-- start of Data for processing --

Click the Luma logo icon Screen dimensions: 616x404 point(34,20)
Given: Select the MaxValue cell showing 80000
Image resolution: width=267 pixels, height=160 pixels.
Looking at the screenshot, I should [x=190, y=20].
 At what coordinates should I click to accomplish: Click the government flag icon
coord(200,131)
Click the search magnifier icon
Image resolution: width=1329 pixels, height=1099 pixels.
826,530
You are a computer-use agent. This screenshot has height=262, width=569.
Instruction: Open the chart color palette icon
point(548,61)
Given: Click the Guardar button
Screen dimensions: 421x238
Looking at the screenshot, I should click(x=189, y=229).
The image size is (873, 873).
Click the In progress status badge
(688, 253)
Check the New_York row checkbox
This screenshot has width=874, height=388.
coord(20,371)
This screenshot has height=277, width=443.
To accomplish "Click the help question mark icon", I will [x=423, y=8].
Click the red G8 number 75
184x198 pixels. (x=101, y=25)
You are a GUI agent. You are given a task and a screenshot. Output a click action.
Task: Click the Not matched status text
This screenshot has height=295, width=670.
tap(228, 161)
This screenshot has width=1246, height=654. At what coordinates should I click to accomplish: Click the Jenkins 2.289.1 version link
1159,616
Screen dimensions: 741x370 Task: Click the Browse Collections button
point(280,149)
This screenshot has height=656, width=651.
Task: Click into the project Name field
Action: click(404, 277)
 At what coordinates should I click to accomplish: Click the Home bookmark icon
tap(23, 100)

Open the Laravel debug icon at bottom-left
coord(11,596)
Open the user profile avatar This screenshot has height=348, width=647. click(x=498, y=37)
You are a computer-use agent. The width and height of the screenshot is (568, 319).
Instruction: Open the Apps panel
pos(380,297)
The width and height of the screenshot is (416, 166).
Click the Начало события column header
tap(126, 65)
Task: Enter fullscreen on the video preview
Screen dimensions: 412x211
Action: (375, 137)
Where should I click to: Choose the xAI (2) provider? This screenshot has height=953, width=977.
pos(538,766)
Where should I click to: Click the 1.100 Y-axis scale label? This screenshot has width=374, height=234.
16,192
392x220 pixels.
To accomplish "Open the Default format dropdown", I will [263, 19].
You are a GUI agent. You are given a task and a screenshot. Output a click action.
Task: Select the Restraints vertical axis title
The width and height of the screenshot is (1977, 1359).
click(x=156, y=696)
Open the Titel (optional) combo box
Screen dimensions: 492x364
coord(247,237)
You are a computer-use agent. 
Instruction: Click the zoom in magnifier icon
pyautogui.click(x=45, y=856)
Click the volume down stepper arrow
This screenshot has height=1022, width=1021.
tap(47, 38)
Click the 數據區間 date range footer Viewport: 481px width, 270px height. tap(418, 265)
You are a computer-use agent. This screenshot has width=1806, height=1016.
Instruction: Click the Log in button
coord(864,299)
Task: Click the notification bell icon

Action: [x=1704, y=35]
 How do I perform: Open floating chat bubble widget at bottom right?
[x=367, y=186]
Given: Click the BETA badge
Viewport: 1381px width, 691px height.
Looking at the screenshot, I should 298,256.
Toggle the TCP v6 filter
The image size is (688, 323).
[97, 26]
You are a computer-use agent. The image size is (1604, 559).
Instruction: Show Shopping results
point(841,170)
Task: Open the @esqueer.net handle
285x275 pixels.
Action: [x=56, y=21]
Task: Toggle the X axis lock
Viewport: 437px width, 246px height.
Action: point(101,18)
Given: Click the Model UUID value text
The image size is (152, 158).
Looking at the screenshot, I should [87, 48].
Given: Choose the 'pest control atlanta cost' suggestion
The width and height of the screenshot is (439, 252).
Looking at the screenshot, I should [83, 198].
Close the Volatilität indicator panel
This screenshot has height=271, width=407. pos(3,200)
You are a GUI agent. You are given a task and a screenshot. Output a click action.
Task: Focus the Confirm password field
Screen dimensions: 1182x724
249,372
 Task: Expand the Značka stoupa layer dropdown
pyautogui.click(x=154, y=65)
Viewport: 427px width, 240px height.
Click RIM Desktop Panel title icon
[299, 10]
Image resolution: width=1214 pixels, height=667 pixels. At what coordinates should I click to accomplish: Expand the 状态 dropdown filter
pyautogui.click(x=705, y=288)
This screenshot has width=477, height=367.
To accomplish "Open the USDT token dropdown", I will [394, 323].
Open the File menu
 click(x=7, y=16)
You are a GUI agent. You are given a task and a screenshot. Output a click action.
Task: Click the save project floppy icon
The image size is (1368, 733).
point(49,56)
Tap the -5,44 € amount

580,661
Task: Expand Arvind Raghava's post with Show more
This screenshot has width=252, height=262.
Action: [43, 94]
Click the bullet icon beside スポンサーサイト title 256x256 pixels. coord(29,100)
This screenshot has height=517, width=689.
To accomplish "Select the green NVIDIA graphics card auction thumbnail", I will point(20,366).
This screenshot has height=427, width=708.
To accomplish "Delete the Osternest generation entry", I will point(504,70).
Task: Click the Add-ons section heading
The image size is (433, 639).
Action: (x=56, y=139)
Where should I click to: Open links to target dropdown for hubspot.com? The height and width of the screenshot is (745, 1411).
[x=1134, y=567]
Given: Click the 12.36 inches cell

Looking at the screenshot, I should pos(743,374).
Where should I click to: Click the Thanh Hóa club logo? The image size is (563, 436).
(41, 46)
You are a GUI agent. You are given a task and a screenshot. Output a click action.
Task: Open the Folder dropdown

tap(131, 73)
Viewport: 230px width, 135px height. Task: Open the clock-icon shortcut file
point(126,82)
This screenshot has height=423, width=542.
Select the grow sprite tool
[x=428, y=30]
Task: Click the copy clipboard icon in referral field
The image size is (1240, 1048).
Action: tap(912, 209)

-- end of Data for processing --

- [What is expected]
Rewrite the records above as a numbered list, one line per item, leaving out the blank lines.

- [Result for this exercise]
1. Click the Luma logo icon Screen dimensions: 616x404 point(34,20)
2. Given: Select the MaxValue cell showing 80000
3. Image resolution: width=267 pixels, height=160 pixels.
4. Looking at the screenshot, I should [x=190, y=20].
5.  At what coordinates should I click to accomplish: Click the government flag icon
6. coord(200,131)
7. Click the search magnifier icon
8. Image resolution: width=1329 pixels, height=1099 pixels.
9. 826,530
10. You are a computer-use agent. This screenshot has height=262, width=569.
11. Instruction: Open the chart color palette icon
12. point(548,61)
13. Given: Click the Guardar button
14. Screen dimensions: 421x238
15. Looking at the screenshot, I should click(x=189, y=229).
16. The image size is (873, 873).
17. Click the In progress status badge
18. (688, 253)
19. Check the New_York row checkbox
20. This screenshot has width=874, height=388.
21. coord(20,371)
22. This screenshot has height=277, width=443.
23. To accomplish "Click the help question mark icon", I will [x=423, y=8].
24. Click the red G8 number 75
25. 184x198 pixels. (x=101, y=25)
26. You are a GUI agent. You are given a task and a screenshot. Output a click action.
27. Task: Click the Not matched status text
28. This screenshot has height=295, width=670.
29. tap(228, 161)
30. This screenshot has width=1246, height=654. At what coordinates should I click to accomplish: Click the Jenkins 2.289.1 version link
31. 1159,616
32. Screen dimensions: 741x370 Task: Click the Browse Collections button
33. point(280,149)
34. This screenshot has height=656, width=651.
35. Task: Click into the project Name field
36. Action: click(404, 277)
37.  At what coordinates should I click to accomplish: Click the Home bookmark icon
38. tap(23, 100)
39. Open the Laravel debug icon at bottom-left
40. coord(11,596)
41. Open the user profile avatar This screenshot has height=348, width=647. click(x=498, y=37)
42. You are a computer-use agent. The width and height of the screenshot is (568, 319).
43. Instruction: Open the Apps panel
44. pos(380,297)
45. The width and height of the screenshot is (416, 166).
46. Click the Начало события column header
47. tap(126, 65)
48. Task: Enter fullscreen on the video preview
49. Screen dimensions: 412x211
50. Action: (375, 137)
51. Where should I click to: Choose the xAI (2) provider? This screenshot has height=953, width=977.
52. pos(538,766)
53. Where should I click to: Click the 1.100 Y-axis scale label? This screenshot has width=374, height=234.
54. 16,192
55. 392x220 pixels.
56. To accomplish "Open the Default format dropdown", I will [263, 19].
57. You are a GUI agent. You are given a task and a screenshot. Output a click action.
58. Task: Select the Restraints vertical axis title
59. The width and height of the screenshot is (1977, 1359).
60. click(x=156, y=696)
61. Open the Titel (optional) combo box
62. Screen dimensions: 492x364
63. coord(247,237)
64. You are a computer-use agent. 
65. Instruction: Click the zoom in magnifier icon
66. pyautogui.click(x=45, y=856)
67. Click the volume down stepper arrow
68. This screenshot has height=1022, width=1021.
69. tap(47, 38)
70. Click the 數據區間 date range footer Viewport: 481px width, 270px height. tap(418, 265)
71. You are a computer-use agent. This screenshot has width=1806, height=1016.
72. Instruction: Click the Log in button
73. coord(864,299)
74. Task: Click the notification bell icon
75. Action: [x=1704, y=35]
76.  How do I perform: Open floating chat bubble widget at bottom right?
77. [x=367, y=186]
78. Given: Click the BETA badge
79. Viewport: 1381px width, 691px height.
80. Looking at the screenshot, I should 298,256.
81. Toggle the TCP v6 filter
82. The image size is (688, 323).
83. [97, 26]
84. You are a computer-use agent. The image size is (1604, 559).
85. Instruction: Show Shopping results
86. point(841,170)
87. Task: Open the @esqueer.net handle
88. 285x275 pixels.
89. Action: [x=56, y=21]
90. Task: Toggle the X axis lock
91. Viewport: 437px width, 246px height.
92. Action: point(101,18)
93. Given: Click the Model UUID value text
94. The image size is (152, 158).
95. Looking at the screenshot, I should [87, 48].
96. Given: Choose the 'pest control atlanta cost' suggestion
97. The width and height of the screenshot is (439, 252).
98. Looking at the screenshot, I should [83, 198].
99. Close the Volatilität indicator panel
100. This screenshot has height=271, width=407. pos(3,200)
101. You are a GUI agent. You are given a task and a screenshot. Output a click action.
102. Task: Focus the Confirm password field
103. Screen dimensions: 1182x724
104. 249,372
105.  Task: Expand the Značka stoupa layer dropdown
106. pyautogui.click(x=154, y=65)
107. Viewport: 427px width, 240px height.
108. Click RIM Desktop Panel title icon
109. [299, 10]
110. Image resolution: width=1214 pixels, height=667 pixels. At what coordinates should I click to accomplish: Expand the 状态 dropdown filter
111. pyautogui.click(x=705, y=288)
112. This screenshot has width=477, height=367.
113. To accomplish "Open the USDT token dropdown", I will [394, 323].
114. Open the File menu
115.  click(x=7, y=16)
116. You are a GUI agent. You are given a task and a screenshot. Output a click action.
117. Task: Click the save project floppy icon
118. The image size is (1368, 733).
119. point(49,56)
120. Tap the -5,44 € amount
121. 580,661
122. Task: Expand Arvind Raghava's post with Show more
123. This screenshot has width=252, height=262.
124. Action: [43, 94]
125. Click the bullet icon beside スポンサーサイト title 256x256 pixels. coord(29,100)
126. This screenshot has height=517, width=689.
127. To accomplish "Select the green NVIDIA graphics card auction thumbnail", I will point(20,366).
128. This screenshot has height=427, width=708.
129. To accomplish "Delete the Osternest generation entry", I will point(504,70).
130. Task: Click the Add-ons section heading
131. The image size is (433, 639).
132. Action: (x=56, y=139)
133. Where should I click to: Open links to target dropdown for hubspot.com? The height and width of the screenshot is (745, 1411).
134. [x=1134, y=567]
135. Given: Click the 12.36 inches cell
136. Looking at the screenshot, I should pos(743,374).
137. Where should I click to: Click the Thanh Hóa club logo? The image size is (563, 436).
138. (41, 46)
139. You are a GUI agent. You are given a task and a screenshot. Output a click action.
140. Task: Open the Folder dropdown
141. tap(131, 73)
142. Viewport: 230px width, 135px height. Task: Open the clock-icon shortcut file
143. point(126,82)
144. This screenshot has height=423, width=542.
145. Select the grow sprite tool
146. [x=428, y=30]
147. Task: Click the copy clipboard icon in referral field
148. The image size is (1240, 1048).
149. Action: tap(912, 209)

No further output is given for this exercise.